[Saved data entries]

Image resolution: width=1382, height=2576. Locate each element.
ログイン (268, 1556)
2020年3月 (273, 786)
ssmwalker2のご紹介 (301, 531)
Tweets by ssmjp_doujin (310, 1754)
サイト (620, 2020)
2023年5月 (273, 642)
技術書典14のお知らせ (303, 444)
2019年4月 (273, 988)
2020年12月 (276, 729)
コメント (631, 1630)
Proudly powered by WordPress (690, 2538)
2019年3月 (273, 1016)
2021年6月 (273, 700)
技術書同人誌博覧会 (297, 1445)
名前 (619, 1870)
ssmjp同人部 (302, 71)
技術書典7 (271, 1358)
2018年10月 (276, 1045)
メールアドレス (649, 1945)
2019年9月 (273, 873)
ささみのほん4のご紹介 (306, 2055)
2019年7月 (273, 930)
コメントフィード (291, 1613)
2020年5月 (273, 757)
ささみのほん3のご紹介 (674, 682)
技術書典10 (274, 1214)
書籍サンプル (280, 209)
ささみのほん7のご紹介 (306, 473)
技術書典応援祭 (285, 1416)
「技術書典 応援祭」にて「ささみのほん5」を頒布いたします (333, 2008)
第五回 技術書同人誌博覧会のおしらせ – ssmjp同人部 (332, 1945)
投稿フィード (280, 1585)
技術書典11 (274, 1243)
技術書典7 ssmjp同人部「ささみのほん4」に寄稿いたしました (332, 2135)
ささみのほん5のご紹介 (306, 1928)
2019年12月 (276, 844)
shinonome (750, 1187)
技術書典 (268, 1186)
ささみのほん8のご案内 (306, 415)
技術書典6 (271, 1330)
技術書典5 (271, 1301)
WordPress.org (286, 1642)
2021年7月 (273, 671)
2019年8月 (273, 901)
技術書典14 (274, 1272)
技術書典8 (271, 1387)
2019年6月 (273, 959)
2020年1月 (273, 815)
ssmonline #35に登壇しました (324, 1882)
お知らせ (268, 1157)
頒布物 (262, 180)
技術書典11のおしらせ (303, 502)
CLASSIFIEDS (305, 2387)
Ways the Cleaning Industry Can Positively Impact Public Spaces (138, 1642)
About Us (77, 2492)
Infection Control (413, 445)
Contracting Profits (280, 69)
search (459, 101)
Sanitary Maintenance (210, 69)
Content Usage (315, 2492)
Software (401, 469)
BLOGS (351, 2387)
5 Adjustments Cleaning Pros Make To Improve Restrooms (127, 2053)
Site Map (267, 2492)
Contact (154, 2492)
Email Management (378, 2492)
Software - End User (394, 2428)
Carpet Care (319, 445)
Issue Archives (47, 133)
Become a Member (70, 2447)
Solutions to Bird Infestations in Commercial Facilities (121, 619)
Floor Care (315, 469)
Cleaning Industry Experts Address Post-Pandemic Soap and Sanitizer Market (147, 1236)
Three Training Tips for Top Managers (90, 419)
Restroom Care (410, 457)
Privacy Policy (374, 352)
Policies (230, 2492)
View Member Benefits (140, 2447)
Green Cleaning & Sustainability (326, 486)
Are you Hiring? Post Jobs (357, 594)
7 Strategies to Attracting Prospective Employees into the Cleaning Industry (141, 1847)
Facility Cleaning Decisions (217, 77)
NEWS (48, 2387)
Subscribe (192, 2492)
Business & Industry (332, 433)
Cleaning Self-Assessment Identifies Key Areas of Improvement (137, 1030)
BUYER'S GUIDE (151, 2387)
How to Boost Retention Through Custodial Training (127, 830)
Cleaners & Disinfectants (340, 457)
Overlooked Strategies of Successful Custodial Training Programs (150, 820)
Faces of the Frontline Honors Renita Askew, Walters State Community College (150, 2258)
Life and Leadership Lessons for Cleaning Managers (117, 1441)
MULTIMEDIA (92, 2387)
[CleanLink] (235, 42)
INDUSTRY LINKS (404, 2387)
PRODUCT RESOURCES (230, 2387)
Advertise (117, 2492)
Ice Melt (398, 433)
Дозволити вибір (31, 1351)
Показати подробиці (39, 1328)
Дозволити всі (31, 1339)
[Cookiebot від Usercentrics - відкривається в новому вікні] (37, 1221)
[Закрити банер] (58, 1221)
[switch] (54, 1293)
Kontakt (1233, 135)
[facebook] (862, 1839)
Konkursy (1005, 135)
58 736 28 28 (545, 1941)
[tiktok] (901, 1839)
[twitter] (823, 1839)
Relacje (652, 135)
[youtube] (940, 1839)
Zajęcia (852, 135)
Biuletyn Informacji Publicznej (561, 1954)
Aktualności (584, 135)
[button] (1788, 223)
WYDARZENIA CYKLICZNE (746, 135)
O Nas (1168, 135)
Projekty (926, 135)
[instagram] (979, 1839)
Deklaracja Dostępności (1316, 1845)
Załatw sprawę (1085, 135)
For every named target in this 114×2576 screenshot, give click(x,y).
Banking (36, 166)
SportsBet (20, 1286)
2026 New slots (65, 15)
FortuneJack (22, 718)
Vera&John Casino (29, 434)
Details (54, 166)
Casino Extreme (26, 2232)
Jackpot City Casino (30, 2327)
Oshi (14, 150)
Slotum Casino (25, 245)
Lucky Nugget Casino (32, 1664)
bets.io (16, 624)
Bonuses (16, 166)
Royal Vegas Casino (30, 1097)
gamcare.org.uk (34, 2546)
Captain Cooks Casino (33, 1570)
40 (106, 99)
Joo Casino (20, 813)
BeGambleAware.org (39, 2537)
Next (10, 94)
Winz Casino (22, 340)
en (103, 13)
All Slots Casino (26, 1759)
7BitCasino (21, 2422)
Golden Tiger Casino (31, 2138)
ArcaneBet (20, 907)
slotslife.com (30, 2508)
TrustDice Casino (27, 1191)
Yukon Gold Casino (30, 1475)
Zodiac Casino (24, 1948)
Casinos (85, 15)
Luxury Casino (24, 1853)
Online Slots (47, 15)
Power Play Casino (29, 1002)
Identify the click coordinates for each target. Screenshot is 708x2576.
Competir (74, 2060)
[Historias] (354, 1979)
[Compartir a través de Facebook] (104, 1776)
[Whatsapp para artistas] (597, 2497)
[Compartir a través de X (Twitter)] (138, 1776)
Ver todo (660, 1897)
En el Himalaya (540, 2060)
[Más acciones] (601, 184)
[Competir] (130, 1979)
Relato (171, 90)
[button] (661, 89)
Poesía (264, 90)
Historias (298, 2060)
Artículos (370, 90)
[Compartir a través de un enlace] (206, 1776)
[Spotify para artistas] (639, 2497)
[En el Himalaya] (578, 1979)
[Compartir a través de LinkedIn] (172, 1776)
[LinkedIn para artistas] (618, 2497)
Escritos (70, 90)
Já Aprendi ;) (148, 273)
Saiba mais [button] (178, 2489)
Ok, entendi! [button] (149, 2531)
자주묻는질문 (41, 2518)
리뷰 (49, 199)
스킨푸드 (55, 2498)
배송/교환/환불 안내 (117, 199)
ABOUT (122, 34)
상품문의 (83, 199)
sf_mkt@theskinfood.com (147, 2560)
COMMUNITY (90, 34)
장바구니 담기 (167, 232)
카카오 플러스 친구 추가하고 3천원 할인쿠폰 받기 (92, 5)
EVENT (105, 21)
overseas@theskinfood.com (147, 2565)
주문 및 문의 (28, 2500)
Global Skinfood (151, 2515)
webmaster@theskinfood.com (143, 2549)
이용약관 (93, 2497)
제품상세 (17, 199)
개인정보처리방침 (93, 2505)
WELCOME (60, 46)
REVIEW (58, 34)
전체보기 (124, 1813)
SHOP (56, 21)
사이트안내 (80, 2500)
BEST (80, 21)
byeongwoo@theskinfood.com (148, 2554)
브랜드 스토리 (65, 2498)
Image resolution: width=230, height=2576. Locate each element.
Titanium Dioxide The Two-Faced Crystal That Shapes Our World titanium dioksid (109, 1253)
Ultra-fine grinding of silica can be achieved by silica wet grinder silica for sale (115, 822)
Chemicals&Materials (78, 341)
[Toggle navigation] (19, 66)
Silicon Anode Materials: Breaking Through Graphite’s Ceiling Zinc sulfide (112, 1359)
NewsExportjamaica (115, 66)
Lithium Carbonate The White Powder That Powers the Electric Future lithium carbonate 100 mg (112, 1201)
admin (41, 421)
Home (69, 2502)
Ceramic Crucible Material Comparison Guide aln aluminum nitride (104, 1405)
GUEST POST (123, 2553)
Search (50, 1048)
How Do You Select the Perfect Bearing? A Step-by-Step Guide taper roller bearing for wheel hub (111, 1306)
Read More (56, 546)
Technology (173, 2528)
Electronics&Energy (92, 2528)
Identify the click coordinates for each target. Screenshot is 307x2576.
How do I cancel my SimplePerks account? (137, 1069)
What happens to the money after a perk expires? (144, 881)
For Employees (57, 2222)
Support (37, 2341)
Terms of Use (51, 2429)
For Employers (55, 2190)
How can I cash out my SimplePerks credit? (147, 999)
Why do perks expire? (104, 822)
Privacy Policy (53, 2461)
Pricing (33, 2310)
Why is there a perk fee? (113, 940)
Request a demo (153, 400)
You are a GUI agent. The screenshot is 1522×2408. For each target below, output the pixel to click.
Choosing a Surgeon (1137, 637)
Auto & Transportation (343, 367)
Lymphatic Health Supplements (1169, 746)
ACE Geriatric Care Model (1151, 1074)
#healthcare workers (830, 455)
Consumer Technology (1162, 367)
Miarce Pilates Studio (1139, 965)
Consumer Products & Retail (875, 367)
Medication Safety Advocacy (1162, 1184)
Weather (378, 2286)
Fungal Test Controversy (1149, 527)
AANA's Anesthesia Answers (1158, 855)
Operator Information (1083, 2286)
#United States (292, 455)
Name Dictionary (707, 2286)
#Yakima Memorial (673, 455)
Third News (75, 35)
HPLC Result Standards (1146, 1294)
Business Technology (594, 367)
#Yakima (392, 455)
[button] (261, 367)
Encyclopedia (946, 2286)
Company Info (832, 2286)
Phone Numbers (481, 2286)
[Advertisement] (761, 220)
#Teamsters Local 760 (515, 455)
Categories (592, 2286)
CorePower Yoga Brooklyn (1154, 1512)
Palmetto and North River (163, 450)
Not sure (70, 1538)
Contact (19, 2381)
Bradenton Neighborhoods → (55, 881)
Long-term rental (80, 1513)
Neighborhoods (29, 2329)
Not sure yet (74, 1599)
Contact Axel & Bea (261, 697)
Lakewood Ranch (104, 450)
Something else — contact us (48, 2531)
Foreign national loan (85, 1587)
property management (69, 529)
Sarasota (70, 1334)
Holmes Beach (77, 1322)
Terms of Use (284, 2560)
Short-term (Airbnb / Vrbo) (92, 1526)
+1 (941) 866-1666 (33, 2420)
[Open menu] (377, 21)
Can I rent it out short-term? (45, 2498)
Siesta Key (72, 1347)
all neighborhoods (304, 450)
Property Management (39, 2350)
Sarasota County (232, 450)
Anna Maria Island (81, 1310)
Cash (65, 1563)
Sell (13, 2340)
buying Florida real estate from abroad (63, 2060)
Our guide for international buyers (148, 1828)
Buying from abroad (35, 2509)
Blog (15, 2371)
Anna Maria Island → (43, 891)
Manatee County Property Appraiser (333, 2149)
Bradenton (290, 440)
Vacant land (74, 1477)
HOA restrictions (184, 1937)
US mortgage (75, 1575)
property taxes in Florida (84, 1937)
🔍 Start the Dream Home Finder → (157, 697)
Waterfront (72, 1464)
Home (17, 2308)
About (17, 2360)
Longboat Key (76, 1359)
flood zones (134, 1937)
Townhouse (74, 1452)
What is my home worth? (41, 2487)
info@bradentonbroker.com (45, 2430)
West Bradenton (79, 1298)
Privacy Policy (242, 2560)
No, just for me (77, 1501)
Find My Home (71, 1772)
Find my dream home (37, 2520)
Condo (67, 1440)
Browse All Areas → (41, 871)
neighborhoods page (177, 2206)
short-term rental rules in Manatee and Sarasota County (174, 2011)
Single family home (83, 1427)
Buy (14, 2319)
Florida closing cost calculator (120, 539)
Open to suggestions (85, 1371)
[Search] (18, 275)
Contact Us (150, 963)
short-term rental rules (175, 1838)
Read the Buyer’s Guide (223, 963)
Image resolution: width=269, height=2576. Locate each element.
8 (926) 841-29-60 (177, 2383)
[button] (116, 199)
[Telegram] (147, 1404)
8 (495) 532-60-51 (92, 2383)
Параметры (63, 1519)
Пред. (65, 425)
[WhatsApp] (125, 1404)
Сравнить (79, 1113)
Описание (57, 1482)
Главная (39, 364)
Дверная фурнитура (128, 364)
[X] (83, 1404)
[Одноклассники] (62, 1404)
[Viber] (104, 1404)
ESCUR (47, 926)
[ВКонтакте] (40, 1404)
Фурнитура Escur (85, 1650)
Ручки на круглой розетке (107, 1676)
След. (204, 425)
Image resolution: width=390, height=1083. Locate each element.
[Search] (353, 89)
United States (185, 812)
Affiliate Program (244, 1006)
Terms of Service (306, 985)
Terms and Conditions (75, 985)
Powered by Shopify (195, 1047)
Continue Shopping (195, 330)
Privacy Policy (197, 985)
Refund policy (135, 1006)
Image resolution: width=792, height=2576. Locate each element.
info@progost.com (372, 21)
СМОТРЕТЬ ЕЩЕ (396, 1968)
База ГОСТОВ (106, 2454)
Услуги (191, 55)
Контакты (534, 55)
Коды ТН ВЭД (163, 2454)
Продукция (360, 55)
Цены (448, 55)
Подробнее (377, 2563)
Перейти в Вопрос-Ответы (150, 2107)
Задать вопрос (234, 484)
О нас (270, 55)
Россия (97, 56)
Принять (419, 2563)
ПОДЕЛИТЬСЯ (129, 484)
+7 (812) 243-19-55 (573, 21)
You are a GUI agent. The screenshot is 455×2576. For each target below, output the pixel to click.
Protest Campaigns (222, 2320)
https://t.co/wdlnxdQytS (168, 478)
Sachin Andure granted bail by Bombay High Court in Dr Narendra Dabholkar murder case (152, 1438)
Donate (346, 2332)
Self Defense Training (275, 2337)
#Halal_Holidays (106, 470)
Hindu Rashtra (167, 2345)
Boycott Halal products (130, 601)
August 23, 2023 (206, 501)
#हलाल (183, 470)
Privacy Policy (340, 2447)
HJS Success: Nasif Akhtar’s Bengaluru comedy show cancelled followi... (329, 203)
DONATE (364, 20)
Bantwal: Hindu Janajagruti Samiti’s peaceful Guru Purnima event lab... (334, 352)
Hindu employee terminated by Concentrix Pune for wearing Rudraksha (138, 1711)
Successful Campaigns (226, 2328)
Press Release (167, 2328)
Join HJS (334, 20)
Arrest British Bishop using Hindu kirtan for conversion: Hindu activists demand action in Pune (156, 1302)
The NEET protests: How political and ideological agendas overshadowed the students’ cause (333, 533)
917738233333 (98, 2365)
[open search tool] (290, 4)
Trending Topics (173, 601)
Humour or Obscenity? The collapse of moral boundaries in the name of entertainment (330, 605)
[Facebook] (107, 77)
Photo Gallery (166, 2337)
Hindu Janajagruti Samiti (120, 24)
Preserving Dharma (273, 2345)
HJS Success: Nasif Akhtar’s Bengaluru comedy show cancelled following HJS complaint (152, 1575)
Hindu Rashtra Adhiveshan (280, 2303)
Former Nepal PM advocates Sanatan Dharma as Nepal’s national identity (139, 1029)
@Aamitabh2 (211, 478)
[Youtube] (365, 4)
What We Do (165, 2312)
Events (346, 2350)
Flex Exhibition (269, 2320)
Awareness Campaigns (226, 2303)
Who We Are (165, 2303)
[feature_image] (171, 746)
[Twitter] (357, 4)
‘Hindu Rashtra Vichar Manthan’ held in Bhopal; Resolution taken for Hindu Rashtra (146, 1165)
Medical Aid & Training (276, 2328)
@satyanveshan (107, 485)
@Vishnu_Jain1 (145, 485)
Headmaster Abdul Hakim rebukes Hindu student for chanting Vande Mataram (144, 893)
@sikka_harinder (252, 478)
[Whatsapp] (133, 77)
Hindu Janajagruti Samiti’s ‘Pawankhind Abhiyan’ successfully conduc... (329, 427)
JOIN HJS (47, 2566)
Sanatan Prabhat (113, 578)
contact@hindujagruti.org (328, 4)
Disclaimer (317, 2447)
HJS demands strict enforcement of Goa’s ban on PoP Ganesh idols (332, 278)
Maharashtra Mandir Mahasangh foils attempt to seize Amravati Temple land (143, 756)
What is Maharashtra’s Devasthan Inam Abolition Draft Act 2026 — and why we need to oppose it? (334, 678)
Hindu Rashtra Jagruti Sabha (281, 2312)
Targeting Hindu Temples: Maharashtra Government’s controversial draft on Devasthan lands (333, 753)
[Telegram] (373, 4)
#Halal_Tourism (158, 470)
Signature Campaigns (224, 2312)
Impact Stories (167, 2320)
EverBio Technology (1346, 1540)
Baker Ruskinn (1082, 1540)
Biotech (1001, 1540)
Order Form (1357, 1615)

REQUIRED ACTION: With the line holding "Screenshot is 708x2576." as the first and the line holding "Poesía (264, 90)" as the last, set down that range of the entries above exactly, and nothing else.

RESPONSE TO THE TASK:
Identify the click coordinates for each target. Screenshot is 708x2576.
Competir (74, 2060)
[Historias] (354, 1979)
[Compartir a través de Facebook] (104, 1776)
[Whatsapp para artistas] (597, 2497)
[Compartir a través de X (Twitter)] (138, 1776)
Ver todo (660, 1897)
En el Himalaya (540, 2060)
[Más acciones] (601, 184)
[Competir] (130, 1979)
Relato (171, 90)
[button] (661, 89)
Poesía (264, 90)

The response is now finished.